El castaño de Indias, en cambio,
jamás alimentó poblaciones. Su destino fue la plaza mayor, la avenida parisina,
el parque londinense. Plantado en hileras, ofrecía sombra en verano y un
espectáculo floral en primavera. Era el árbol de la burguesía urbana, un lujo
ornamental, mientras que Castanea sativa era el árbol de los campesinos,
garantía de supervivencia.
La diferencia también es cultural. El castaño comestible evoca chimeneas, inviernos rurales, canciones de Navidad (“Chestnuts roasting on an open fire…”). El castaño de Indias, en cambio, evoca paseos por parques decimonónicos, duquesas con sombrillas y caballeros con bastón. Son dos árboles que representan mundos distintos: el de la necesidad y el de la ornamentación.
Hoy, las castañas de Indias
siguen cayendo en parques de medio mundo, recogidas por niños que las guardan
como tesoros. En Inglaterra se inventó incluso un juego con ellas, los “conkers”:
se atraviesa la semilla con una cuerda y se enfrentan dos jugadores golpeando
la una contra la otra hasta que una se rompe. Juego sencillo, brutal y
perfectamente británico.
Así, el castaño de Indias
demuestra que no todo en la naturaleza debe ser útil en el sentido práctico.
Sus hojas, sus flores y sus frutos relucientes bastan para justificar su lugar
en nuestras ciudades.

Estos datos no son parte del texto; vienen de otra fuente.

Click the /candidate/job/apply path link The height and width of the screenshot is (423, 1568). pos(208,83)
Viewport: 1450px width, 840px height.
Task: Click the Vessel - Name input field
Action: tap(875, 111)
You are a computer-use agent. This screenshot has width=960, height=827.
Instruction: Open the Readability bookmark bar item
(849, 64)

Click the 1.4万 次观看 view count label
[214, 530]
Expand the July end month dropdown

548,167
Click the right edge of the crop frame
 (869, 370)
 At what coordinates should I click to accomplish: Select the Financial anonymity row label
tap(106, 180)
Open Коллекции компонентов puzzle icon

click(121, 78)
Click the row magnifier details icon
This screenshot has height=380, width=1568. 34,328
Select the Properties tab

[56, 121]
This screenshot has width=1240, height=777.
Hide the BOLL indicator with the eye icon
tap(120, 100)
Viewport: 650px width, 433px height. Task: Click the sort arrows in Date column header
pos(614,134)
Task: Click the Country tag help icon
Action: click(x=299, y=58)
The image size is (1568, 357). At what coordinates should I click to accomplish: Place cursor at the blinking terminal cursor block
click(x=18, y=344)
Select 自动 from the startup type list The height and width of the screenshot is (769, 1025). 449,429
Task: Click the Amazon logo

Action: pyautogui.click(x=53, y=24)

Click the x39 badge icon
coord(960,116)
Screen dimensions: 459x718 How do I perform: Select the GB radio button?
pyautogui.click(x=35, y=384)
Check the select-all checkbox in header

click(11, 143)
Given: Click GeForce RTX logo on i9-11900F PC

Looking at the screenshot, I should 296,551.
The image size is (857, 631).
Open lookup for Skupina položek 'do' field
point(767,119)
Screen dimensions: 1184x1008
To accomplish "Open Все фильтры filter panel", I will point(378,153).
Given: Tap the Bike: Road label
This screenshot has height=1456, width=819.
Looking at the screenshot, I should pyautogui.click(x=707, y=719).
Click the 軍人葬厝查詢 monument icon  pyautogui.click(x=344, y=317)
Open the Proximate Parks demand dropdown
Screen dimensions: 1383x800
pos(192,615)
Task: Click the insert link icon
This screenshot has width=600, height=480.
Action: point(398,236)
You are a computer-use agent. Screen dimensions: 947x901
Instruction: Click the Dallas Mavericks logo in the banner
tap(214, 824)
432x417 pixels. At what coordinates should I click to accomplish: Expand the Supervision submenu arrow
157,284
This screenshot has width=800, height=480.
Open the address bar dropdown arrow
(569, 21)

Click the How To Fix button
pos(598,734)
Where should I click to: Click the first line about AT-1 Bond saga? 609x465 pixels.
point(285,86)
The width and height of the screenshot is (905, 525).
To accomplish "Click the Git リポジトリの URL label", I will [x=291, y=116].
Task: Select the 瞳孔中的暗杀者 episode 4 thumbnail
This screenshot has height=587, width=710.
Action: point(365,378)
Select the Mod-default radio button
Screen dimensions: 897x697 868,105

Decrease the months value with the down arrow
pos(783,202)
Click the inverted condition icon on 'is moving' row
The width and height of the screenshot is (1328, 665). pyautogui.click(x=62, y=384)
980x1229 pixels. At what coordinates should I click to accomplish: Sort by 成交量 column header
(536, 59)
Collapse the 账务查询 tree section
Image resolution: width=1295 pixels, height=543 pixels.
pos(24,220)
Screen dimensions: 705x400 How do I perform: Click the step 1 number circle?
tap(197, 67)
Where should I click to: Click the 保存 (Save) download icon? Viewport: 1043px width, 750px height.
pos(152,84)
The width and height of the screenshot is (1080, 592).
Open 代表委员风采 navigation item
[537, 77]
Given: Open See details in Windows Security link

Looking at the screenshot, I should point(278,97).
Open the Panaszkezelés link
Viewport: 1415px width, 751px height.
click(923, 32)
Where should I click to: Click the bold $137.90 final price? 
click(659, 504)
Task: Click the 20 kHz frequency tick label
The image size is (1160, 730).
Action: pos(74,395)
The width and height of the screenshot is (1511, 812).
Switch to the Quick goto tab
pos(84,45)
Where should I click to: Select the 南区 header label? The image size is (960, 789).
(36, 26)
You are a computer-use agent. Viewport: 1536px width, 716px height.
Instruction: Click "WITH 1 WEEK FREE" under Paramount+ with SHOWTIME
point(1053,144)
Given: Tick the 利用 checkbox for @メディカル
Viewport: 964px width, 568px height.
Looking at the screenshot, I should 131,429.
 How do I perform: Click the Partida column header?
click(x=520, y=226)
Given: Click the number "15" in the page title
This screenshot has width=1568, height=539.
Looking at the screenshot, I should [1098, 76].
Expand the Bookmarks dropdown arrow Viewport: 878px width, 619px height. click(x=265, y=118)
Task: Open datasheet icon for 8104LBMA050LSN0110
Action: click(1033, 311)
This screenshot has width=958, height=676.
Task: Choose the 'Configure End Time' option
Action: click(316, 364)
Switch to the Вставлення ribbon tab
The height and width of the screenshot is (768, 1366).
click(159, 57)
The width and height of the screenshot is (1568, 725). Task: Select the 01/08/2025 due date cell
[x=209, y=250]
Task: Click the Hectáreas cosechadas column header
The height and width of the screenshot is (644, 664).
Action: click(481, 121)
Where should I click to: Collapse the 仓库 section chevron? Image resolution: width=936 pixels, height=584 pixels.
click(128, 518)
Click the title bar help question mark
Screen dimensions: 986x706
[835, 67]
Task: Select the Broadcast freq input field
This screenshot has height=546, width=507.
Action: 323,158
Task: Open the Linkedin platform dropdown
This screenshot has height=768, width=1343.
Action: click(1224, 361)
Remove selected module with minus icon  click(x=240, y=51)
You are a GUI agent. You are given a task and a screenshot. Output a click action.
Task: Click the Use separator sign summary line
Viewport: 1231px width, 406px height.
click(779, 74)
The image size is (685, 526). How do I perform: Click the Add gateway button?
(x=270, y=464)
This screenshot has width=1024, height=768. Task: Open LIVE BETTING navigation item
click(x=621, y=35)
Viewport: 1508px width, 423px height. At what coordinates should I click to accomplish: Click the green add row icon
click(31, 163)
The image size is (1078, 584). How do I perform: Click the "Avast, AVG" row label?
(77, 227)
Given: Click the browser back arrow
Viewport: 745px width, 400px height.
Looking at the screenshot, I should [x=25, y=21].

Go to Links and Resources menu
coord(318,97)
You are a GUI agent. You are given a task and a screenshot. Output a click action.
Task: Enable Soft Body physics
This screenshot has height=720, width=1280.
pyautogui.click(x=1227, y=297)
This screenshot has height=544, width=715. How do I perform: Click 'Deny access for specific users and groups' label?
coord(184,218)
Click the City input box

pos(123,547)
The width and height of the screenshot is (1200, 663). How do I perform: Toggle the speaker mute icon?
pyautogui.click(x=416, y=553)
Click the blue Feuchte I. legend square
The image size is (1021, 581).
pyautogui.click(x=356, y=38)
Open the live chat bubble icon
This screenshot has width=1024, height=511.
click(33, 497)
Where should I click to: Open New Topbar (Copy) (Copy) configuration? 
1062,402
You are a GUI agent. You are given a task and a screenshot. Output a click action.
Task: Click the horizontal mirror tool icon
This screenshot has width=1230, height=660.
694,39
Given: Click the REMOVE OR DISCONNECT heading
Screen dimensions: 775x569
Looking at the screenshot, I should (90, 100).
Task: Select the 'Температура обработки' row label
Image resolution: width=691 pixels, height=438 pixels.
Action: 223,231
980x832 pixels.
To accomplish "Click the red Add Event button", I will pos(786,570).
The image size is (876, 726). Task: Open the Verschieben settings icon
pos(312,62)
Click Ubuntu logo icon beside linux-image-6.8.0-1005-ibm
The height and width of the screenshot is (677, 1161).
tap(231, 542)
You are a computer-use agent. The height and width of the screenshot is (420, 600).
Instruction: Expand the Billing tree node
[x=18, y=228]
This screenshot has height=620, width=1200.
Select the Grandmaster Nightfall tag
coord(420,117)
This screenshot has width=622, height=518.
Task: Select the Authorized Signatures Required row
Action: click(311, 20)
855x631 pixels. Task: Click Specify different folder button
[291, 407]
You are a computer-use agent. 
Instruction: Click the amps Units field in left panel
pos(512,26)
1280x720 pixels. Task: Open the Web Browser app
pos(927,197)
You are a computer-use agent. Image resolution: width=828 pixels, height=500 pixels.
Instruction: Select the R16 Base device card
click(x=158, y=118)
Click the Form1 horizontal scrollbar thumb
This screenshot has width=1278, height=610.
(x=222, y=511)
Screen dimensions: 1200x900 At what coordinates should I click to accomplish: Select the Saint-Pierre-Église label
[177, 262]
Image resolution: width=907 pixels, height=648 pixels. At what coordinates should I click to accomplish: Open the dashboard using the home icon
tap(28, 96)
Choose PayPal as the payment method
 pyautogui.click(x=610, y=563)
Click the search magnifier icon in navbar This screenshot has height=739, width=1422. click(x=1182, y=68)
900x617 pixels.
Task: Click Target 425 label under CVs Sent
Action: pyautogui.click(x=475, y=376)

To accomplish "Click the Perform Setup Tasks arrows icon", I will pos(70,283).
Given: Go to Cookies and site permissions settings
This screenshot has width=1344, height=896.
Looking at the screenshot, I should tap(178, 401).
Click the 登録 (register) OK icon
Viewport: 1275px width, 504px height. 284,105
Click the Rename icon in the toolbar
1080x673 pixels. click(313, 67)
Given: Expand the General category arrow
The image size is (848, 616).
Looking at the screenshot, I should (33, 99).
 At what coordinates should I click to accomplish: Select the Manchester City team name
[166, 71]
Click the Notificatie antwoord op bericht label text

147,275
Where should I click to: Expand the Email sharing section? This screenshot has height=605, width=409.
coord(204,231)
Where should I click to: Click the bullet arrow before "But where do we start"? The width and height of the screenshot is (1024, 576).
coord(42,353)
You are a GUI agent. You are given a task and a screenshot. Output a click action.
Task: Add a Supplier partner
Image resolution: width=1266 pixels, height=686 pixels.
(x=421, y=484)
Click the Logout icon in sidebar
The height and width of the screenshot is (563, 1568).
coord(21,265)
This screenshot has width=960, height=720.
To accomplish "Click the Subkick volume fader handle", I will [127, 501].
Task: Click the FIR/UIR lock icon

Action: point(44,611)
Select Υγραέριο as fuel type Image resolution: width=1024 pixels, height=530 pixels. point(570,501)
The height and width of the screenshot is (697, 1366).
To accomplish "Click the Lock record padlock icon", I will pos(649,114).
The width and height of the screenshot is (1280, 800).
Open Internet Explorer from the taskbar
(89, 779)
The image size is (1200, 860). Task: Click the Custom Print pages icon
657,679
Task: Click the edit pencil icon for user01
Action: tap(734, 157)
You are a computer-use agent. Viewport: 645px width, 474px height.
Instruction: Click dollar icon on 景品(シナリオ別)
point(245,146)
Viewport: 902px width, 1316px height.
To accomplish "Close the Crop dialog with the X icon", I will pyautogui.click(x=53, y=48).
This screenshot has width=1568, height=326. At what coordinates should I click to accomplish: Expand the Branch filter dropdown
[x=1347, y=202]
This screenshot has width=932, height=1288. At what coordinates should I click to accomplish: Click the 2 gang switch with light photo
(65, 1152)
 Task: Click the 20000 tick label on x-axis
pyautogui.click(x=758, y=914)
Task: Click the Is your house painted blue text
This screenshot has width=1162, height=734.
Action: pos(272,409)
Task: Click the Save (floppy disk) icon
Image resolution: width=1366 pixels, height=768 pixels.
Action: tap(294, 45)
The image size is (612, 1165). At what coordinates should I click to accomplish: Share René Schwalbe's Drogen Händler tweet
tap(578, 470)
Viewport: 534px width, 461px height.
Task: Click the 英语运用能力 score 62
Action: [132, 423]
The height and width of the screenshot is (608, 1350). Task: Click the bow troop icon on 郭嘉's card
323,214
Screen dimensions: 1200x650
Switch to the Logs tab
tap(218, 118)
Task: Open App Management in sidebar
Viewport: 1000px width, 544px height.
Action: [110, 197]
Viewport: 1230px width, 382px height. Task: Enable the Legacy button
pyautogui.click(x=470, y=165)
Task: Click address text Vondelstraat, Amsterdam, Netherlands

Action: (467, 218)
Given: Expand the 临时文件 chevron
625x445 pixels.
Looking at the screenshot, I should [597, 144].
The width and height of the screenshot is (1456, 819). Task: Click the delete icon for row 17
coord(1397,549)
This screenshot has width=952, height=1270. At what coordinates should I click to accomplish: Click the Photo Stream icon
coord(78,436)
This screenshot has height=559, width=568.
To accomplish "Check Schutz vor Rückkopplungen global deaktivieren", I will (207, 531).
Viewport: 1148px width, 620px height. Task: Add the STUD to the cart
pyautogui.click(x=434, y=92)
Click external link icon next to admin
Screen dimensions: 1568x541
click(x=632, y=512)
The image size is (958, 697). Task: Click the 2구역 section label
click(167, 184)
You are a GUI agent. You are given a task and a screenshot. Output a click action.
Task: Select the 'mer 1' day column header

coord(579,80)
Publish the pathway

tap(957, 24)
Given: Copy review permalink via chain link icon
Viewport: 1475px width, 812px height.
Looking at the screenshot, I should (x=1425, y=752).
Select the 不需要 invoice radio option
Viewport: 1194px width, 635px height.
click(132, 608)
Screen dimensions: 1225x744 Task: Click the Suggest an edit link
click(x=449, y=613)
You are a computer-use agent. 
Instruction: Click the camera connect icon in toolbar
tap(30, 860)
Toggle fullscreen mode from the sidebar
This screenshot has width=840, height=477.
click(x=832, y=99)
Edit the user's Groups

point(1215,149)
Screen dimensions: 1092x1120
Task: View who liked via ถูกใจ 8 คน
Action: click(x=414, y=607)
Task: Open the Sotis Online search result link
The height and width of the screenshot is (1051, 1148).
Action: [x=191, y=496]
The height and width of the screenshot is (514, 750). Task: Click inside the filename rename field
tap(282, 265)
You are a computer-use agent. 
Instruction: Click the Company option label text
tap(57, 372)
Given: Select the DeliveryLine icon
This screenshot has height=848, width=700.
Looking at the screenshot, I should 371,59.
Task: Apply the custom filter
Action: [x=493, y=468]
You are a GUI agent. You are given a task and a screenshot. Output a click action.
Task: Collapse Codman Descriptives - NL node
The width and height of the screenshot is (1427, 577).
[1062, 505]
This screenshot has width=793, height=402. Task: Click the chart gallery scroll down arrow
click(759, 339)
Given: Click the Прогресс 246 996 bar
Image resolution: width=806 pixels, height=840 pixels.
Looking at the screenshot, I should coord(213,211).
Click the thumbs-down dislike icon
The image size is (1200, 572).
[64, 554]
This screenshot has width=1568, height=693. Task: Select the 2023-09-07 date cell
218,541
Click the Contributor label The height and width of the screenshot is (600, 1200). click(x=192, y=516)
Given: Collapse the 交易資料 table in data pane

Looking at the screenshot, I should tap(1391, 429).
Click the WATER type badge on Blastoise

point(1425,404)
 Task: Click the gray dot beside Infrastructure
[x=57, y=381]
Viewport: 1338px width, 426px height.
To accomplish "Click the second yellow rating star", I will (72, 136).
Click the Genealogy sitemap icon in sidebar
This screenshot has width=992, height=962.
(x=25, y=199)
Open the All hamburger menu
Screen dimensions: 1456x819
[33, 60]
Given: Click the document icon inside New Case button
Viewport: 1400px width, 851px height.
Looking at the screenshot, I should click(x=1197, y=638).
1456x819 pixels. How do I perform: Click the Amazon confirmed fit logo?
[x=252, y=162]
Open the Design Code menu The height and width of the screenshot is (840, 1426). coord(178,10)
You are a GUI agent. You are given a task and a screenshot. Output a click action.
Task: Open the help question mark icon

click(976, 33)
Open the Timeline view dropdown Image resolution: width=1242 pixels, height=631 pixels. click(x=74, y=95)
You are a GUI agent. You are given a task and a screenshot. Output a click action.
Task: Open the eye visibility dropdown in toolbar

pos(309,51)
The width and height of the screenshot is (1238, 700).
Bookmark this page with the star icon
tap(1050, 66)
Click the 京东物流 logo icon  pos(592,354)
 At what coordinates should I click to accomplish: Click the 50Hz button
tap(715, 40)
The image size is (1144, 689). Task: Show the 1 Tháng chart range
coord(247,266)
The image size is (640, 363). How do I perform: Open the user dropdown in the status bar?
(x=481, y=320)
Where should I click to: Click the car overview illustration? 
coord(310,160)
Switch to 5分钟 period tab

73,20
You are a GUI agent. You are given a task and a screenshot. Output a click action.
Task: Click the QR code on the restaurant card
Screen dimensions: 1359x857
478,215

Es un árbol que engaña, sí, pero también embellece. Y en
la escala de valores humanos, la belleza suele compensar las decepciones.
Al final, el castaño de Indias y
el castaño comestible son como dos primos lejanos que no comparten más que el
apellido. Uno nos da alimento, el otro nos da sombra y espectáculo. Uno fue
vital para sobrevivir, el otro fue lujo urbano. Uno nos llena el estómago, el
otro nos llena los bolsillos de semillas brillantes que no sirven para nada
salvo para admirarlas.
Y sin embargo, cada otoño, millones de personas siguen cayendo en la misma confusión. Ven esas bolas marrones, lisas y pulidas, y las llaman “castañas”. El error persiste, y quizá sea mejor así: después de todo, ¿qué sería del mundo sin un poco de equívoco?